Guy Cecala, publisher of Mortgage Finance, said as Chase, Bank of America and other name-brand lenders have cut back because of tighter credit standards, non-banks have stepped in.


“The larger non-banks have been able to pick up the business that the large banks have given up on,” Cecala said. “They’re definitely growing by leaps and bounds.”

LoanDepot ranked 17th among U.S. mortgage lenders last year but has climbed to No. 11 through the first six months of this year, Cecala said. Last year, the firm originated $13.2 billion in loans, and through the first six months of this year, it’s already surpassed that number, issuing $14.3 billion.

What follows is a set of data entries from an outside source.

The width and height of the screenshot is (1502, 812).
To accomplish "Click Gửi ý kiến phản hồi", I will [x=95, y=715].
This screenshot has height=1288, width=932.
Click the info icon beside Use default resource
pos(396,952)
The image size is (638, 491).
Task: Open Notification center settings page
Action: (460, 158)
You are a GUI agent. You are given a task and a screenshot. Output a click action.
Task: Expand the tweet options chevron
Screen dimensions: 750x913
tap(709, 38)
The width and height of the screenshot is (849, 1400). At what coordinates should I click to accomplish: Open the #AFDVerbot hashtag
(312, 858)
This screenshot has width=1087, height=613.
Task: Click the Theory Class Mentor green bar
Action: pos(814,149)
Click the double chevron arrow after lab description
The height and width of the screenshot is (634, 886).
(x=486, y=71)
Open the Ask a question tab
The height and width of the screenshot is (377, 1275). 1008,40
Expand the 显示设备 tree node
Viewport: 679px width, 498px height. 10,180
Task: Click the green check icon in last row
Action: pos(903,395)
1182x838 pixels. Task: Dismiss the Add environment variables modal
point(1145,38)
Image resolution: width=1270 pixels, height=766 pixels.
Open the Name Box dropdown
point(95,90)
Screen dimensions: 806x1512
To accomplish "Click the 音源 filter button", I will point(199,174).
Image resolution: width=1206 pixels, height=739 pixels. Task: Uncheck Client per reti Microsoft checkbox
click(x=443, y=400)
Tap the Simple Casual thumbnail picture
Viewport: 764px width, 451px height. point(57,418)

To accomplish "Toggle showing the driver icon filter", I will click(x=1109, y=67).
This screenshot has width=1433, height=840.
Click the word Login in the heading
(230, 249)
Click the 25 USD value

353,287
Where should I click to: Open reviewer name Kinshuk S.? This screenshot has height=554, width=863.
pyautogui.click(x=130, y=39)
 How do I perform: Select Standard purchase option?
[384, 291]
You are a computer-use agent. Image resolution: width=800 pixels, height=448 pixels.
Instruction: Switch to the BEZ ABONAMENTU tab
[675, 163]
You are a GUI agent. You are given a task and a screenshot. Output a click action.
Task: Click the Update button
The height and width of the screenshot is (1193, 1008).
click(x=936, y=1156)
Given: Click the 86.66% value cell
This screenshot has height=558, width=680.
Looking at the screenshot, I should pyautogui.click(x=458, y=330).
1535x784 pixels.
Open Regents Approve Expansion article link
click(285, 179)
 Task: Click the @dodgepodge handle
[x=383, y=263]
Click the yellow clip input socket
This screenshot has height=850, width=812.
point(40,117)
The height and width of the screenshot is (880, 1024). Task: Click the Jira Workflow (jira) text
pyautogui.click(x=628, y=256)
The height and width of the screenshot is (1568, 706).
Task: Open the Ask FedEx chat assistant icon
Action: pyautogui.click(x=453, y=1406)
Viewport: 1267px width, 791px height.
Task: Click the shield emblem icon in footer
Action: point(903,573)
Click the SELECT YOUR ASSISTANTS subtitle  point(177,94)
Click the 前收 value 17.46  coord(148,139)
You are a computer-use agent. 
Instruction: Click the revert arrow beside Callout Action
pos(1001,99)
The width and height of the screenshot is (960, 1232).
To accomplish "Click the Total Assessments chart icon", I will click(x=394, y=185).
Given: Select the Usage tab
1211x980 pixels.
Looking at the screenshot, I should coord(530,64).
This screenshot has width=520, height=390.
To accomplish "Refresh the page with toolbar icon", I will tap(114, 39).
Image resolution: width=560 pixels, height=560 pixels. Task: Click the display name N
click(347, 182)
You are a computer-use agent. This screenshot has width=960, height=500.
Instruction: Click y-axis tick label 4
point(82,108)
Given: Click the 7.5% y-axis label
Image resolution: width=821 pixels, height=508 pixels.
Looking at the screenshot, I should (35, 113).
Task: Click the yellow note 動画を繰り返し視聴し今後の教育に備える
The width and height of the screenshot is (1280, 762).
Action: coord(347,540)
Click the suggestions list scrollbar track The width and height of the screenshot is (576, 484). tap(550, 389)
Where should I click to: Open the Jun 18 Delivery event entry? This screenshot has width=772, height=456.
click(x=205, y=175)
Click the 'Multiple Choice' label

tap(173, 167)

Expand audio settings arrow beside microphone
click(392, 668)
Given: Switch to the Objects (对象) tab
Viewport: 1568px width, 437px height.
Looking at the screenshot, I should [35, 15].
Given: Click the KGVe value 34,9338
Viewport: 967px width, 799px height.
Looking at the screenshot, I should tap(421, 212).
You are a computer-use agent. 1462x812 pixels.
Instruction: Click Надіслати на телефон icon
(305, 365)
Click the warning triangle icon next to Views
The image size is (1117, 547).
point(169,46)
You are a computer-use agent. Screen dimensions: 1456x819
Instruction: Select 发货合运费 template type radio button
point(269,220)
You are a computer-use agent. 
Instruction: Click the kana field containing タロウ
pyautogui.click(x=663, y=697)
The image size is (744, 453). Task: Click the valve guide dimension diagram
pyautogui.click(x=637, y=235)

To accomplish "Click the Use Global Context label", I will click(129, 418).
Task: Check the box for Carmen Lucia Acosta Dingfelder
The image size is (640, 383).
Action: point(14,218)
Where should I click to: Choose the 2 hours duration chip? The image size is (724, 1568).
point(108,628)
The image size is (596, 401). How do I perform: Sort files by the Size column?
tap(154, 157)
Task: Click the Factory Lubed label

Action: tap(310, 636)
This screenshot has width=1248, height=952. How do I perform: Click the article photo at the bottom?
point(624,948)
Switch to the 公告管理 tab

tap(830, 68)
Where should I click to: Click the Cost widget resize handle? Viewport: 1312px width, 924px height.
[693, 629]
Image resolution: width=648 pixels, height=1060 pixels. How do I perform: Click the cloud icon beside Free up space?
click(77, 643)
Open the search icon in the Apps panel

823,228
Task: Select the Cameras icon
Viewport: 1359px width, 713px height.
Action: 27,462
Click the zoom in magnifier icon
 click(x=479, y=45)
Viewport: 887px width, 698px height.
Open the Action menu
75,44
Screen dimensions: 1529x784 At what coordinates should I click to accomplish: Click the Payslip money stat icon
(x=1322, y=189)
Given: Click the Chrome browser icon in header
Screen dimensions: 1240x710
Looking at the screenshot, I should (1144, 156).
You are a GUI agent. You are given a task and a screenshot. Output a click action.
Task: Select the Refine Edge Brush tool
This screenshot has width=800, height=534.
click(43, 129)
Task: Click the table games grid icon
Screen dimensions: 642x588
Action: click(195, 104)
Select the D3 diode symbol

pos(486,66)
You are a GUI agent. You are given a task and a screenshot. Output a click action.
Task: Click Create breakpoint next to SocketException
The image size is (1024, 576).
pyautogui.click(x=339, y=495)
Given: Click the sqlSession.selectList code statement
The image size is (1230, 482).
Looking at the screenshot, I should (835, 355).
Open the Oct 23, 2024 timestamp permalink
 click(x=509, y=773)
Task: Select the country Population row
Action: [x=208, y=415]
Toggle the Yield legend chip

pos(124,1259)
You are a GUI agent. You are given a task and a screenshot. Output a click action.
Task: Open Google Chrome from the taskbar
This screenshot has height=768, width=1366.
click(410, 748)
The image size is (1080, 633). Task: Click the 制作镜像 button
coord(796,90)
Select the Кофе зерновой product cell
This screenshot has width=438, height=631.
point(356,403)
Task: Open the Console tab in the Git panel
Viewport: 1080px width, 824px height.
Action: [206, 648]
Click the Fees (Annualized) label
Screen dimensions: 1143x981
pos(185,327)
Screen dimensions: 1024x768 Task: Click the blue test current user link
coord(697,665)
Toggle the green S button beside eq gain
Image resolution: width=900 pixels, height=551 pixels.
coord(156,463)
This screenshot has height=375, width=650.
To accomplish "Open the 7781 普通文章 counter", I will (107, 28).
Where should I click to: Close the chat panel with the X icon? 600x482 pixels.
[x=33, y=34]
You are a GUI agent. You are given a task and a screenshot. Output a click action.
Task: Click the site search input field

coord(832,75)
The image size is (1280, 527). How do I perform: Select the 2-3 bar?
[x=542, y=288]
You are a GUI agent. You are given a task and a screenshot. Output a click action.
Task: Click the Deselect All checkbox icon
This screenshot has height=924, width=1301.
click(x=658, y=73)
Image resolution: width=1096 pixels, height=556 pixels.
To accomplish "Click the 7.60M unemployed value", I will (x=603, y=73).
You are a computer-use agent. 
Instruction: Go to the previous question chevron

That growth hasn’t come without some pain, as LoanDepot’s swift ascension has put it on regulators’ radar.

Last month, an independent inspector within the federal Department of Housing and Urban Development issued a report saying LoanDepot has been originating FHA loans that improperly use down-payment assistance programs. However, in a similar case, HUD officials have said down-payment assistance programs are being used correctly, indicating LoanDepot may be caught in what amounts to an intra-agency dispute.

A LoanDepot spokeswoman said the company looks “forward to the resolution of the disagreement and believes it will be resolved favorably.”

Still, the inspector’s report shows both why commercial banks are avoiding the FHA market and the risks LoanDepot is taking on by staying in.

“Anytime a LoanDepot or any other non-bank can offer these types of products, there tends to be less competition and more demand for it because there are fewer lenders willing to do those types of loans,” Cecala said. “One sign of their success is they’re attracting the attention of regulators.”

Though mortgages are LoanDepot’s main line of business, the firm has aspirations beyond home loans. In May, it started offering unsecured consumer loans – the same kind offered by online lenders such as Lending Club and Prosper. And in August, it announced plans to begin offering home equity loans.

The preliminary registration statement does not indicate how many shares or what percentage of its equity the company plans to sell. The filing does note, however, that LoanDepot founder and Chief Executive Anthony Hsieh and private equity firm Parthenon Capital will continue to own a controlling stake in the company.

Hsieh previously founded, which was later acquired by ETrade, and, which was acquired by LendingTree, according to the company.